Domestic arbitration scope and incorporated Model Law provisions
- Section 32 states domestic arbitration is governed by Republic Act No. 876 (Arbitration Law), as amended by Chapter 5, and defines domestic arbitration as an arbitration that is not international as defined in Article 1(3) of the Model Law.
- Section 33 applies specified Model Law Articles to domestic arbitration: Articles 8, 10, 11, 12, 13, 14, 18 and 19, and applies specified provisions from international arbitration chapter: Sections 22 to 31 of Chapter 4 to domestic arbitration.
Construction arbitration rules and CIAC jurisdiction
- Section 34 governs arbitration of construction disputes under Executive Order No. 1008 (Construction Industry Arbitration Law).
- Section 35 covers construction disputes within CIAC’s original and exclusive jurisdiction:
- It includes disputes between or among parties bound by an arbitration agreement, directly or by reference, including project owner, contractor, subcontractor, fabricator, project manager, design professional, consultant, quantity surveyor, bondsman, or issuer of an insurance policy in a construction project.
- CIAC continues to exercise original and exclusive jurisdiction even if the arbitration is “commercial” under Section 21.
- Section 36 allows mediator-arbitrator crossover by written agreement:
- An arbitrator may act as mediator by written agreement of the parties, and a mediator may act as arbitrator by written agreement.
- Parties may agree that after successful mediation, the mediator issues the settlement agreement as an arbitral award.
- Section 37 authorizes appointment of foreign arbitrator in construction disputes by CIAC rules:
- CIAC must promulgate rules to allow a foreign arbitrator as co-arbitrator or chairman where a person has not been previously accredited by CIAC.
- The conditions are:
- The dispute is a construction dispute where one party is an international party;
- The person agrees to abide by CIAC arbitration rules and policies;
- The person is co-arbitrator upon nomination of the international party, or is the common choice of the two first-appointed CIAC accredited arbitrators, one nominated by the international party; and
- The foreign arbitrator must be of different nationality from the international party.

Request A
Echo the arbitration text from "- The conditions" up to and including "the international party.".
Request B
Rewrite the records from the line with "How do I perform: Open" through the end of the records, keeping the requests, but increase every coordinate number in the answers by 45.
The arbitration text and the records that follow it are unrelated material.

Stored records
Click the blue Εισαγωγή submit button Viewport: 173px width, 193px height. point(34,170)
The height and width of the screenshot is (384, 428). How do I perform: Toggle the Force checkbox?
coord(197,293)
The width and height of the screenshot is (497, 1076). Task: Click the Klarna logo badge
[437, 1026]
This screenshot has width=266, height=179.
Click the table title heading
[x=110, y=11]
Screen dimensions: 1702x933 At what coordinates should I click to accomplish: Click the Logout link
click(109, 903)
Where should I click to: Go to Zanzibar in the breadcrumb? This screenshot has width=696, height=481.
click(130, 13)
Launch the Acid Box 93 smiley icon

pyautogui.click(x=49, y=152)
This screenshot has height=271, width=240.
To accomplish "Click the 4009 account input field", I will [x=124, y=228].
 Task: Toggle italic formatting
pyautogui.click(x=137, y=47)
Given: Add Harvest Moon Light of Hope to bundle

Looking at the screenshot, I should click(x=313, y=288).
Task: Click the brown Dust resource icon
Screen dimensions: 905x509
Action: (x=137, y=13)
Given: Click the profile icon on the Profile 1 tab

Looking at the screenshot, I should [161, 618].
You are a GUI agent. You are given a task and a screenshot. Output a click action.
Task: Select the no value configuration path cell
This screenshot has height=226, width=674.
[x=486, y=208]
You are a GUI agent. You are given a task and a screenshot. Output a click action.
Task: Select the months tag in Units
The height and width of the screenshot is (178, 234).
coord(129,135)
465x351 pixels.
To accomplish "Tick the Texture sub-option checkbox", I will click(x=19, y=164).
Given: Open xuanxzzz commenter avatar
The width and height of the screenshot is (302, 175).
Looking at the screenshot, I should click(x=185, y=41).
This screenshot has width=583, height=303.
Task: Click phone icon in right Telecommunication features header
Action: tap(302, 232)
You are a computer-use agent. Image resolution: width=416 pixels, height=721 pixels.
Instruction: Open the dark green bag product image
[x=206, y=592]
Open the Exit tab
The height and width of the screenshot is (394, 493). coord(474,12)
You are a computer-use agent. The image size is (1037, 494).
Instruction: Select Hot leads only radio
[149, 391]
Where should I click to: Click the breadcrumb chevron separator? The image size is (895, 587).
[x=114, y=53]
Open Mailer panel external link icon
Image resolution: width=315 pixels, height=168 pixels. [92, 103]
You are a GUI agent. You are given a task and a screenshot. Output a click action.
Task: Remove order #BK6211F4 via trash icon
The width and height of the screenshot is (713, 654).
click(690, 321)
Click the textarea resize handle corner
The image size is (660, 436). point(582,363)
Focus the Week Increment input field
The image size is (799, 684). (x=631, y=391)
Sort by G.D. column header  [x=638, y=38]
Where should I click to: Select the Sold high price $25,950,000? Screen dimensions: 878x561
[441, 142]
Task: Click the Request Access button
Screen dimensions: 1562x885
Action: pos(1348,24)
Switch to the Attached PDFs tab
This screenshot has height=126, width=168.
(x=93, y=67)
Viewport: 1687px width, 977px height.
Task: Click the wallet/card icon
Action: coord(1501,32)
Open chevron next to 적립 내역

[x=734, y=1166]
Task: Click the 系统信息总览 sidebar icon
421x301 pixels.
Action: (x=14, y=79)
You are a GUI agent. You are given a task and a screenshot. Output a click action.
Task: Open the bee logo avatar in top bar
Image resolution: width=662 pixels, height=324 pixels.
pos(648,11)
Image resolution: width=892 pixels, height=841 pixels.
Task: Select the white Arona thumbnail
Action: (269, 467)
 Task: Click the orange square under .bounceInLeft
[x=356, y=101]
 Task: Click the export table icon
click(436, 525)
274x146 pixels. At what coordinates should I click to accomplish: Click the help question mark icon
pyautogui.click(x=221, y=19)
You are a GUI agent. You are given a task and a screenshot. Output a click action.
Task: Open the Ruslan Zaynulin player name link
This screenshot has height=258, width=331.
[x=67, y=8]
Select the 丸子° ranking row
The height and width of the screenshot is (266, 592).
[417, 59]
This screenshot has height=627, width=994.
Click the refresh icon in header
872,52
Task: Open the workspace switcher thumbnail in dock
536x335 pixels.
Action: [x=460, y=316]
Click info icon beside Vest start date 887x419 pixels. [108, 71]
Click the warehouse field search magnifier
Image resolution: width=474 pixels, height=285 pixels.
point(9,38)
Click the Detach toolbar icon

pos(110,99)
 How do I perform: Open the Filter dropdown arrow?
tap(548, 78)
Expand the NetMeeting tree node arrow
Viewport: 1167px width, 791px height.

Problem solution A
- The conditions are:
- The dispute is a construction dispute where one party is an international party;
- The person agrees to abide by CIAC arbitration rules and policies;
- The person is co-arbitrator upon nomination of the international party, or is the common choice of the two first-appointed CIAC accredited arbitrators, one nominated by the international party; and
- The foreign arbitrator must be of different nationality from the international party.

Problem solution B
 How do I perform: Open the Filter dropdown arrow?
tap(593, 123)
Expand the NetMeeting tree node arrow
Viewport: 1167px width, 791px height.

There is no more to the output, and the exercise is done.